SQL Server Code,Tips and Tricks, Performance Tuning: SQL Challenge: Random Grouping Of Data

Thursday, October 05, 2006

SQL Challenge: Random Grouping Of Data

After Omnibuzz's challenge this morning I decided to come up with a challenge of my own

Let's say you have a table with data (what else would be in the table bananas? )The data looks like this
sony 4
sony 6
toshiba 1
toshiba 3
mitsubishi 2
mitsubishi 5

You want to return the results grouped together by company name but in random order
So for example the first resultset is

sony 4
sony 6
toshiba 1
toshiba 3
mitsubishi 2
mitsubishi 5

you highlight the query hit F5 and the next result is

toshiba 1
toshiba 3
sony 4
sony 6
mitsubishi 2
mitsubishi 5

See where I am going? The resultset is random but the company names are grouped together

Here is the deal no CTE or windowing functions (RANK, DENSE_RANK, ROWNUMBER or NTILE) you know what forget about SQL Server 2005, this has to be able to run on SQL Server 2000
Also no temp tables or table variables (added after first response ;-) )

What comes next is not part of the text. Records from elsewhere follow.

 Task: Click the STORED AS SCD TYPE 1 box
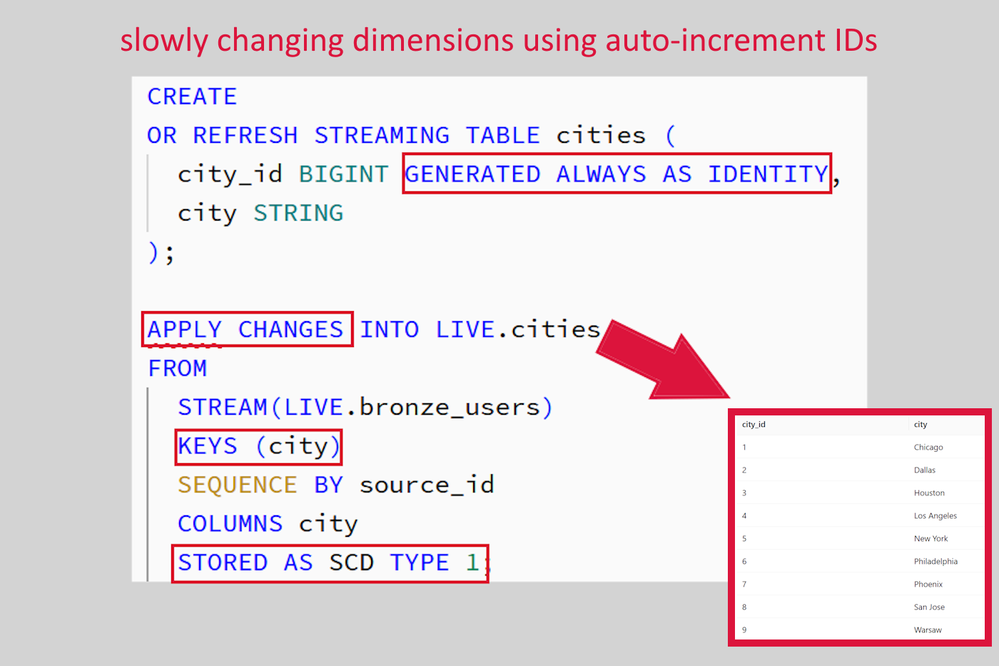pyautogui.click(x=328, y=562)

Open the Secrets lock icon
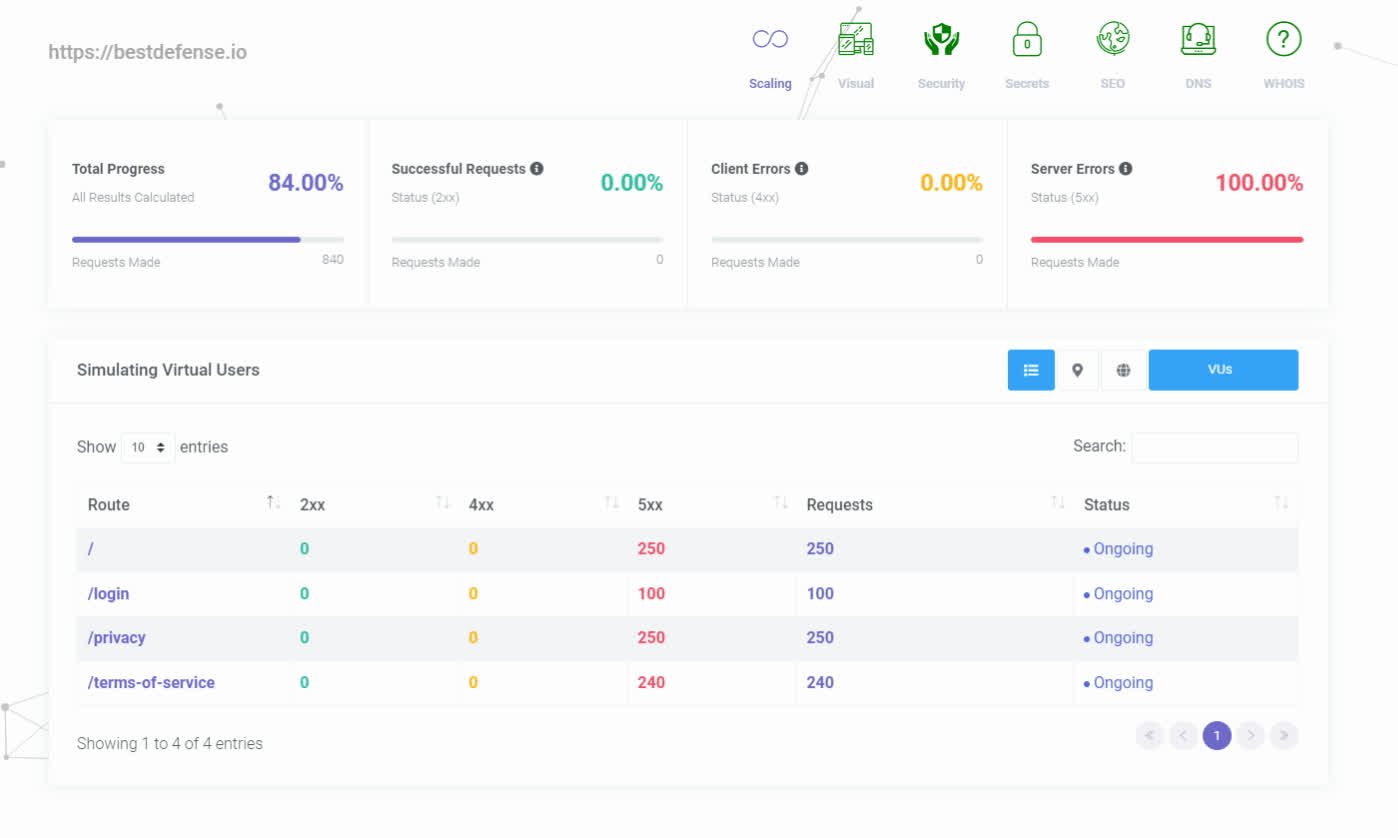[1027, 41]
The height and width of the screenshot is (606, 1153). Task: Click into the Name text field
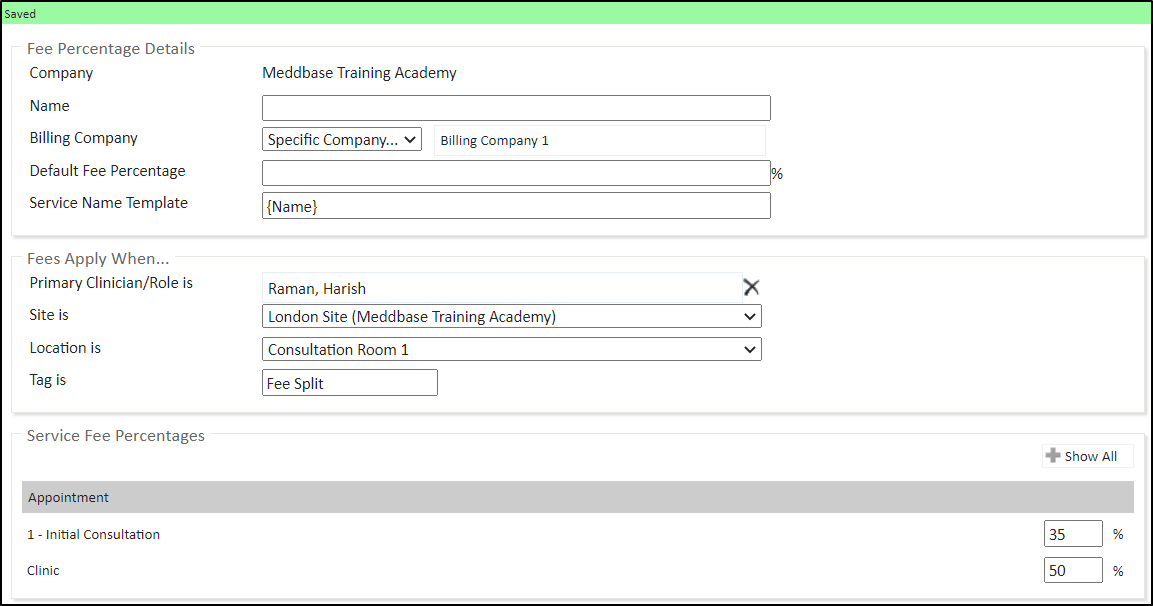point(516,108)
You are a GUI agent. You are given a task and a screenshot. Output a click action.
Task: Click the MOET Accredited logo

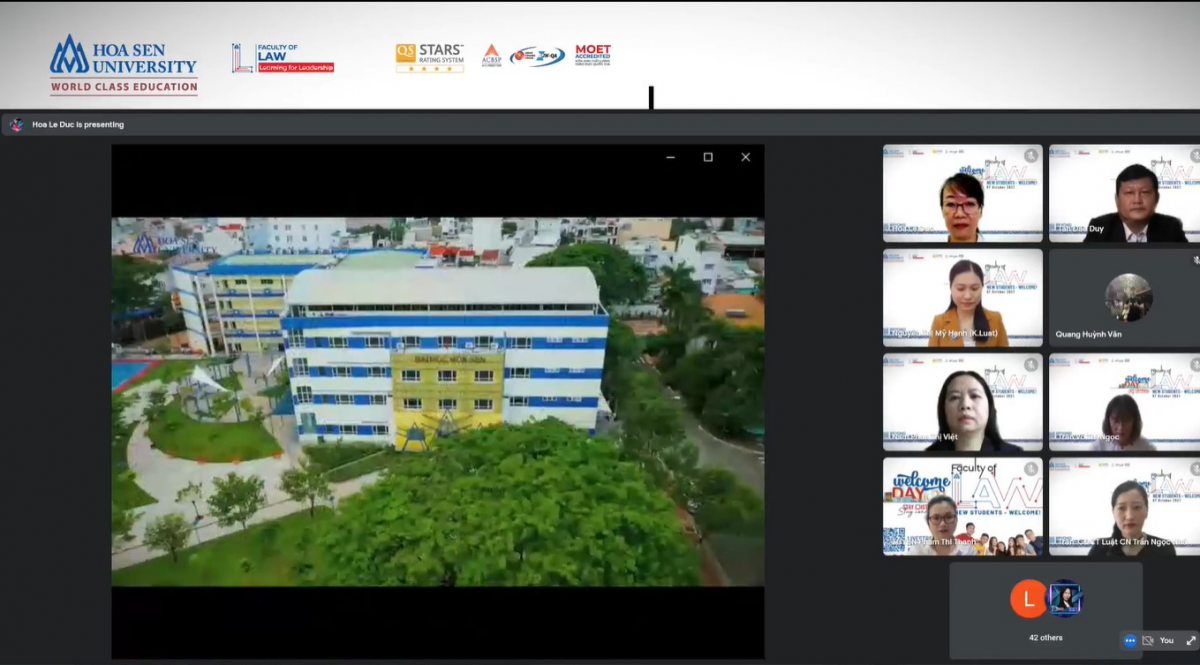[x=592, y=55]
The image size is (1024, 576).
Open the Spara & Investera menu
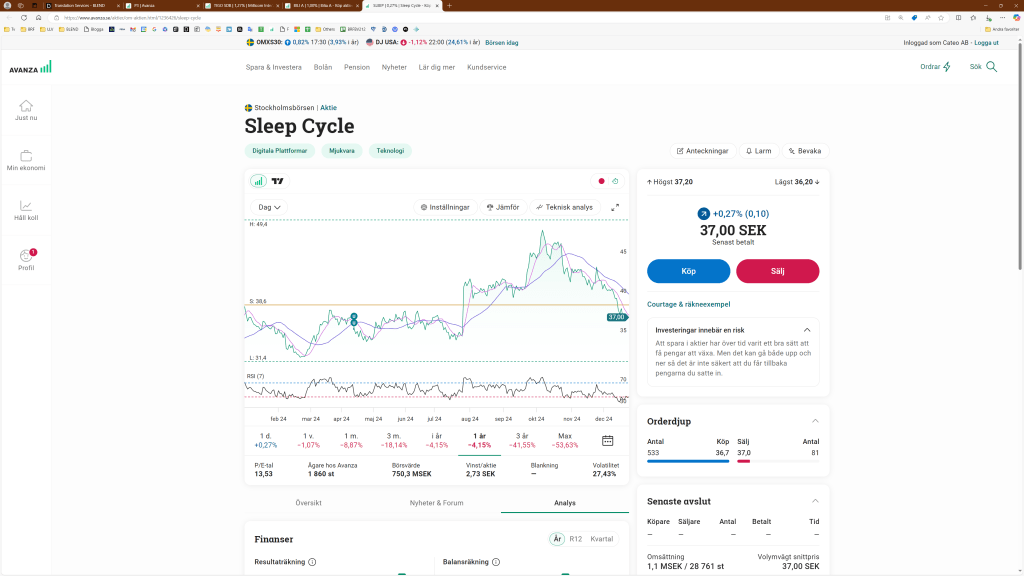point(273,67)
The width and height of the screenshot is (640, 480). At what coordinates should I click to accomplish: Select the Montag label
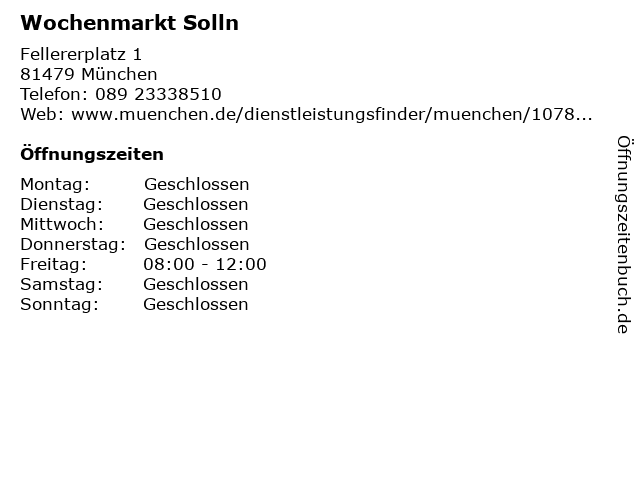(x=55, y=184)
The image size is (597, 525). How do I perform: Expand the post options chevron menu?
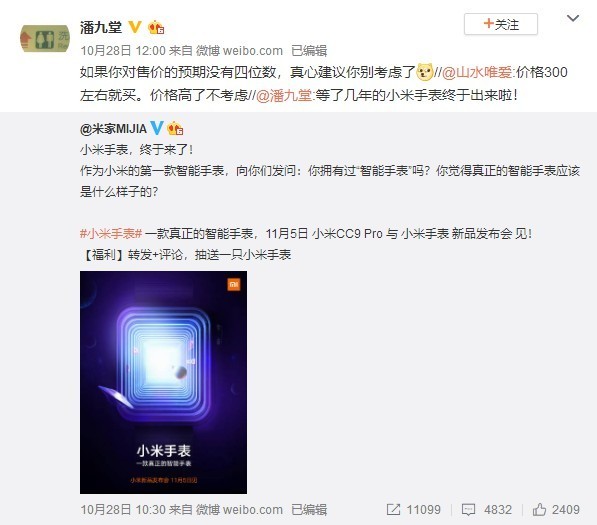pos(573,18)
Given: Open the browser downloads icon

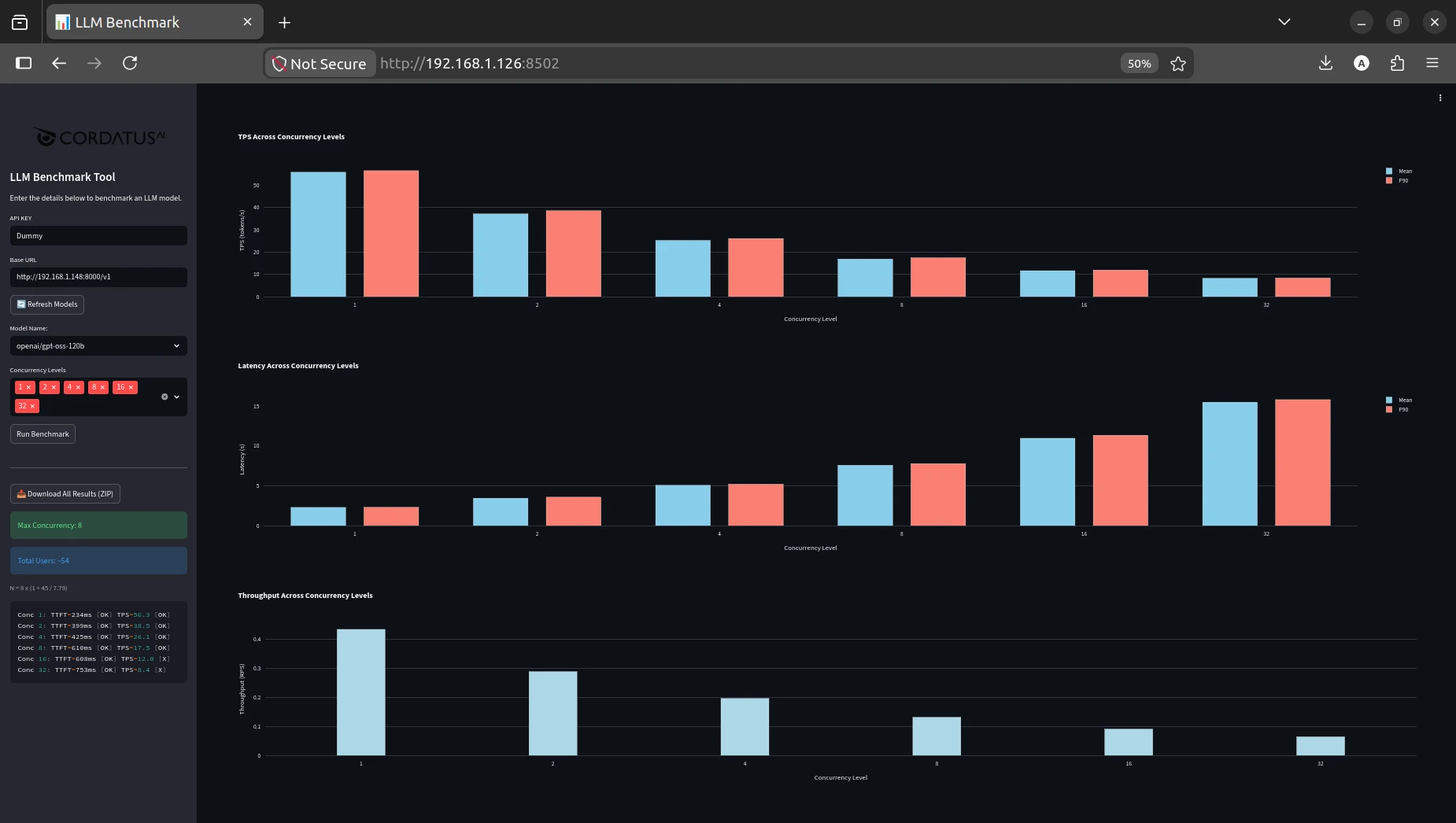Looking at the screenshot, I should tap(1325, 63).
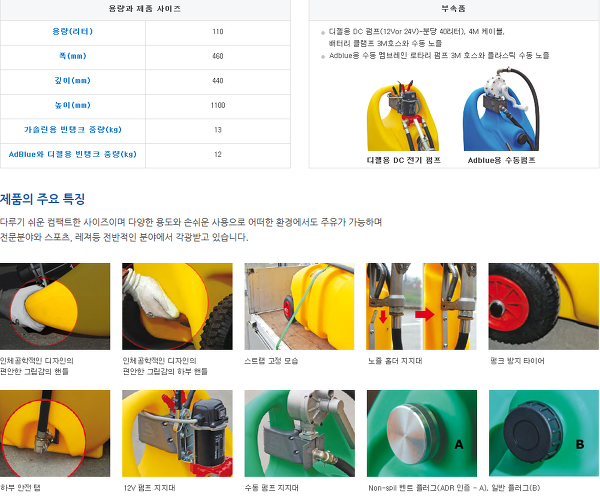Click the 부속품 table header

pyautogui.click(x=453, y=9)
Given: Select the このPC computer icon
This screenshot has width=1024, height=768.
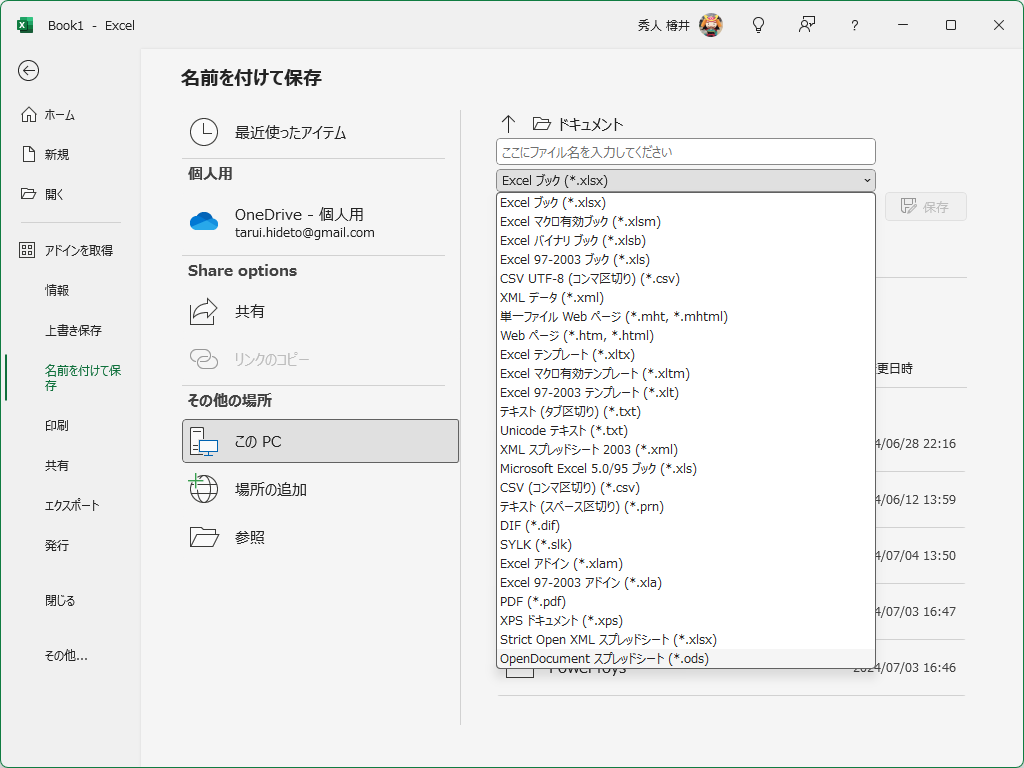Looking at the screenshot, I should [204, 440].
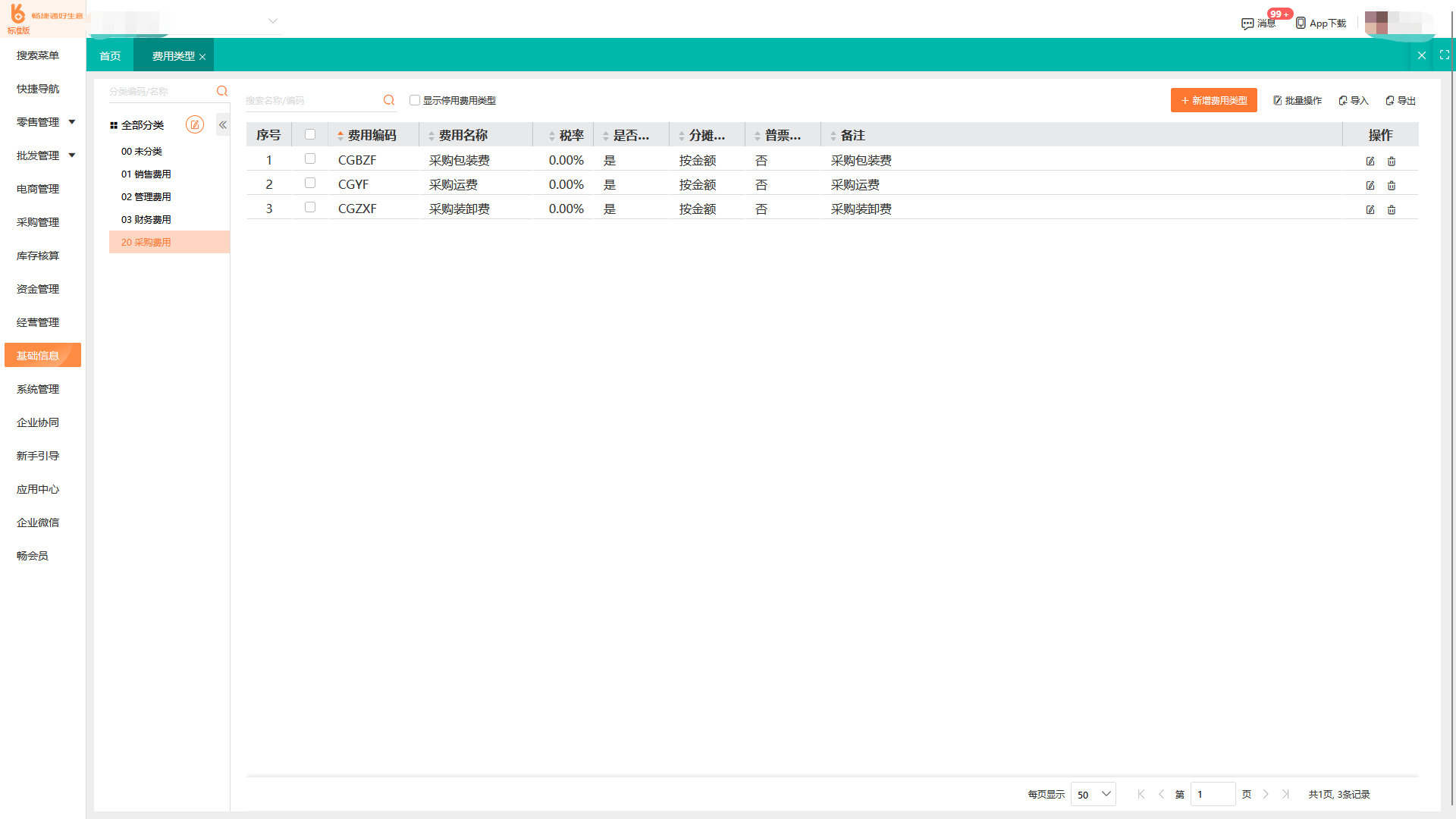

I have 2 solutions to this, I will post the solutions some time tomorrow
Below is DDL + Insert script

Enjoy

CREATE TABLE #Testcompanies (
Name VARCHAR(50),
ID INT)

INSERT INTO #Testcompanies
SELECT 'toshiba' ,1
UNION ALL
SELECT 'mitsubishi', 2
UNION ALL
SELECT 'toshiba', 3
UNION ALL
SELECT 'sony', 4
UNION ALL
SELECT 'mitsubishi', 5
UNION ALL
SELECT 'sony', 6

Here are the 2 solutions I had in mind

--Query using a sub query and NEWID()
SELECT T.*
FROM #Testcompanies T
JOIN (SELECT DISTINCT TOP 100 PERCENT Name,
NEWID() AS GroupedOrder
FROM #Testcompanies
GROUP BY Name
ORDER BY NEWID()) Z
ON T.Name = Z.Name
ORDER BY Z.GroupedOrder

--Query using RAND()
DECLARE @R FLOAT
SET @R = RAND()

SELECT TOP 100 PERCENT *
FROM #TESTCOMPANIES
ORDER BY RAND(@R * CHECKSUM(NAME))

Does anyone else have a different solution than these two or the two in the comments?

8 comments:

Anonymous said...: Two solutions I thought of:

-- Using a temporary table
SELECT name, NEWID() sortBy INTO #OrderBy FROM
(SELECT name FROM TestCompanies GROUP by name) A

SELECT A.name, A.id FROM TestCompanies A INNER JOIN
#OrderBY B ON A.name=B.name
ORDER BY sortBy, A.id

DROP TABLE #OrderBy

-- Or using a table variable
DECLARE @OrderBy TABLE (name varchar(50), sortBy uniqueidentifier)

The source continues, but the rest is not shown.